**Assignment:**
Give the entries again exactly as they appear, but without the images.

**Recorded information:**
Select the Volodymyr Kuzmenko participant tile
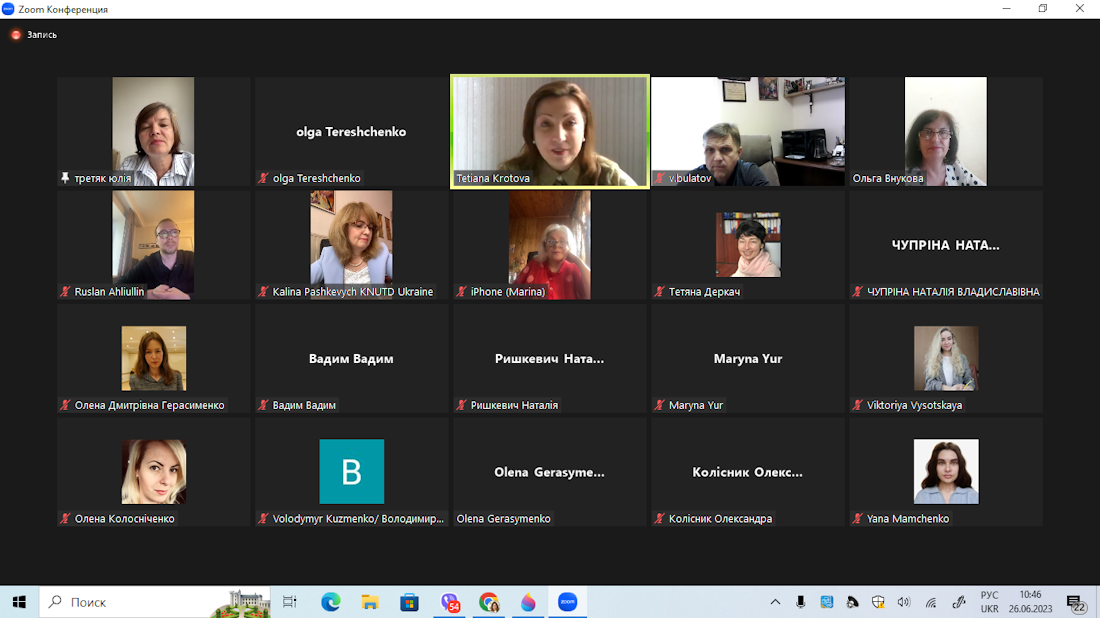This screenshot has width=1100, height=618. click(x=351, y=472)
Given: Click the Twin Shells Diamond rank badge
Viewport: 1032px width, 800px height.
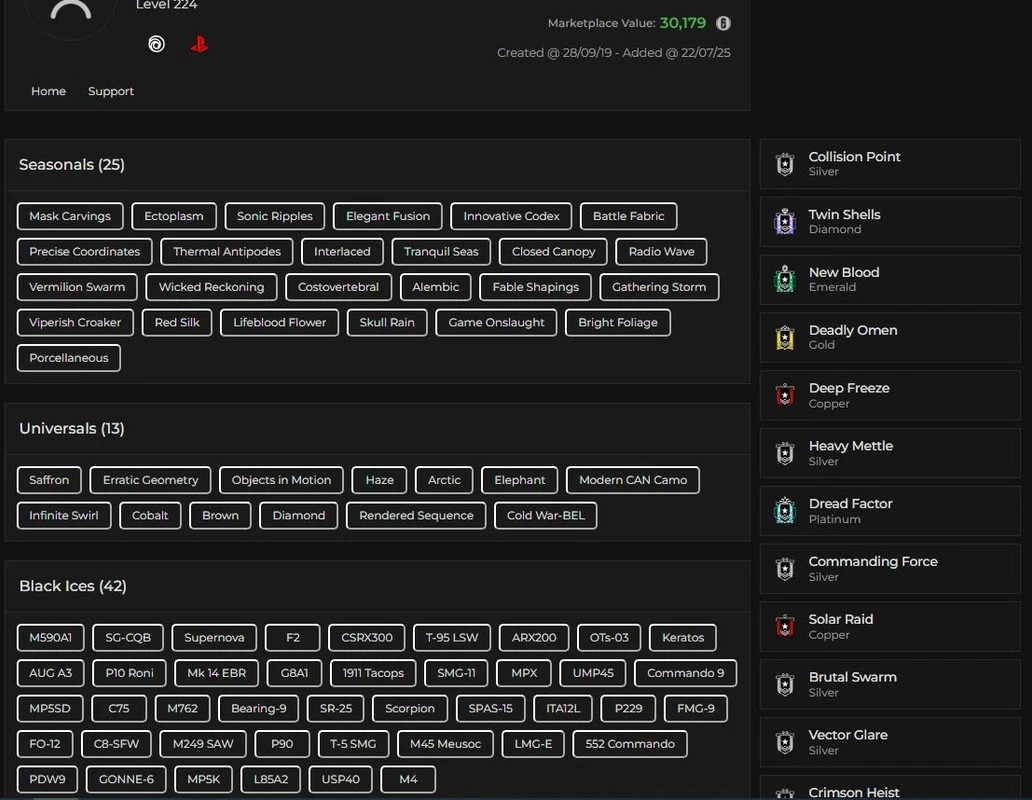Looking at the screenshot, I should [x=785, y=222].
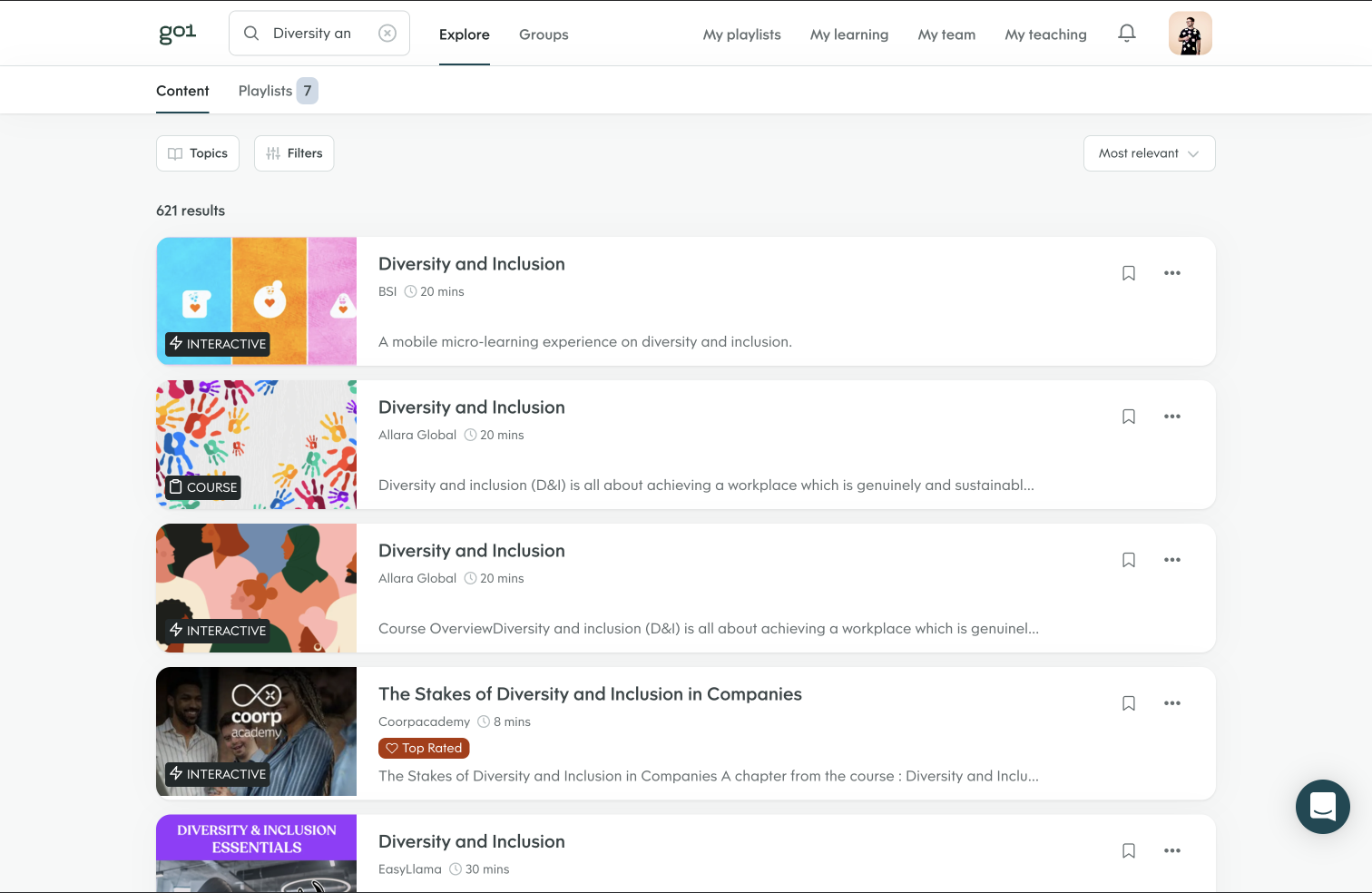Open My teaching
The width and height of the screenshot is (1372, 893).
1044,34
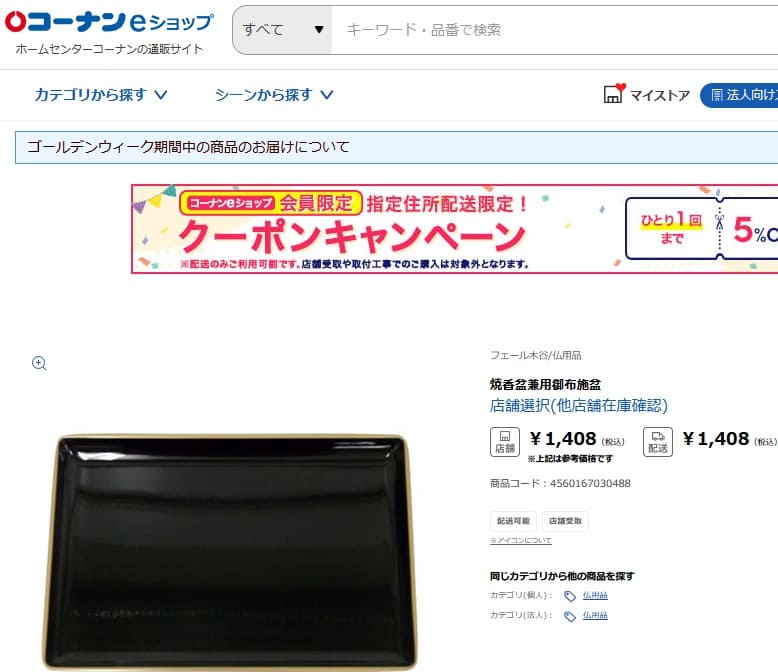This screenshot has height=672, width=778.
Task: Select the 店舗 store pickup icon
Action: 505,442
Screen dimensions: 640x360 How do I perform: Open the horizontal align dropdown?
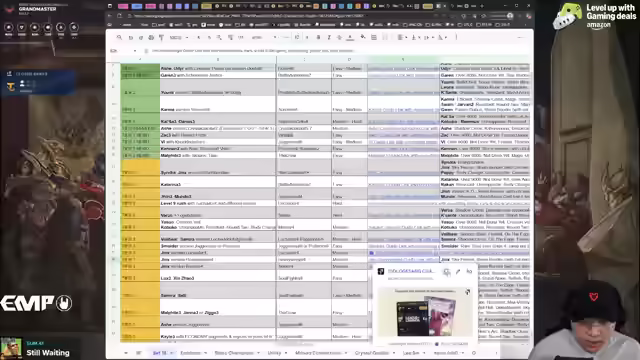[401, 37]
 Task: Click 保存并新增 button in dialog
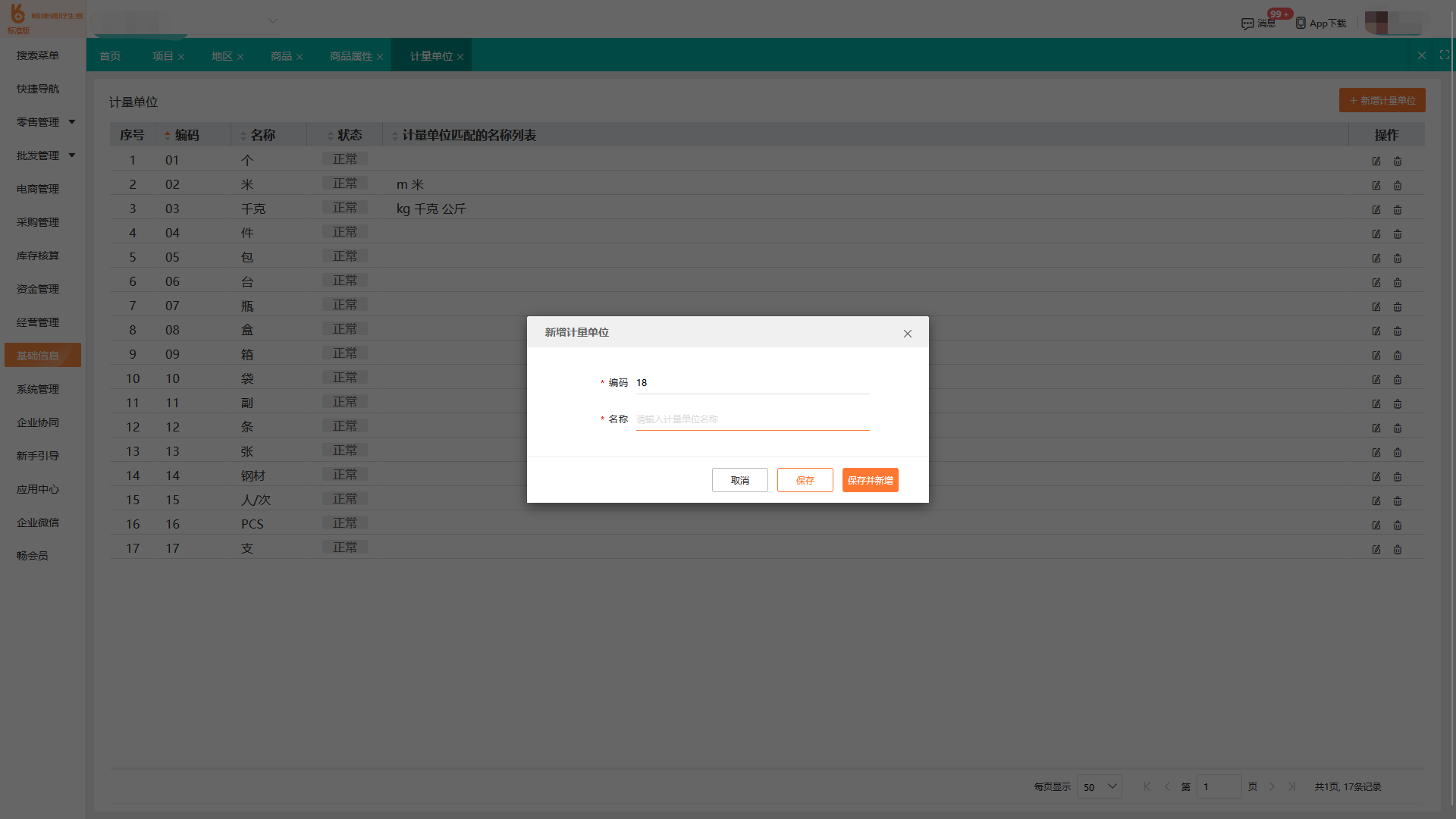coord(870,480)
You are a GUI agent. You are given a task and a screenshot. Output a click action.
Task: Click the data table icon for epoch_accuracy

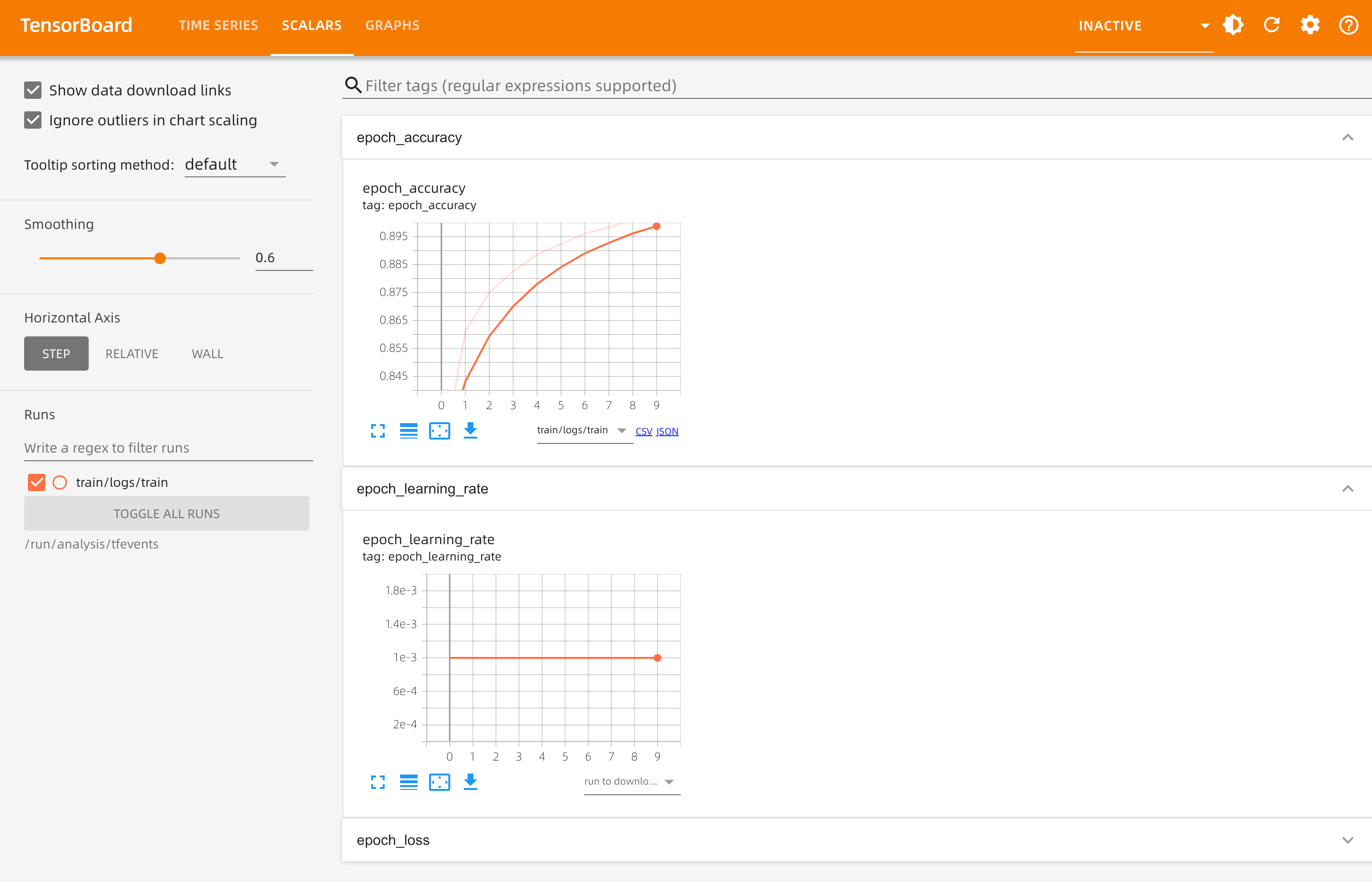[x=409, y=430]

**Output of the task:**
Select the Volodymyr Kuzmenko participant tile
This screenshot has width=1100, height=618. click(x=351, y=472)
Given: Click the Twin Shells Diamond rank badge
Viewport: 1032px width, 800px height.
Looking at the screenshot, I should [x=785, y=222].
Open My teaching
The width and height of the screenshot is (1372, 893).
1044,34
This screenshot has height=672, width=778.
Task: Select the 店舗 store pickup icon
Action: 505,442
Screen dimensions: 640x360 How do I perform: Open the horizontal align dropdown?
[401, 37]
 Task: Click 保存并新增 button in dialog
coord(870,480)
You are a GUI agent. You are given a task and a screenshot. Output a click action.
Task: Click the data table icon for epoch_accuracy

[x=409, y=430]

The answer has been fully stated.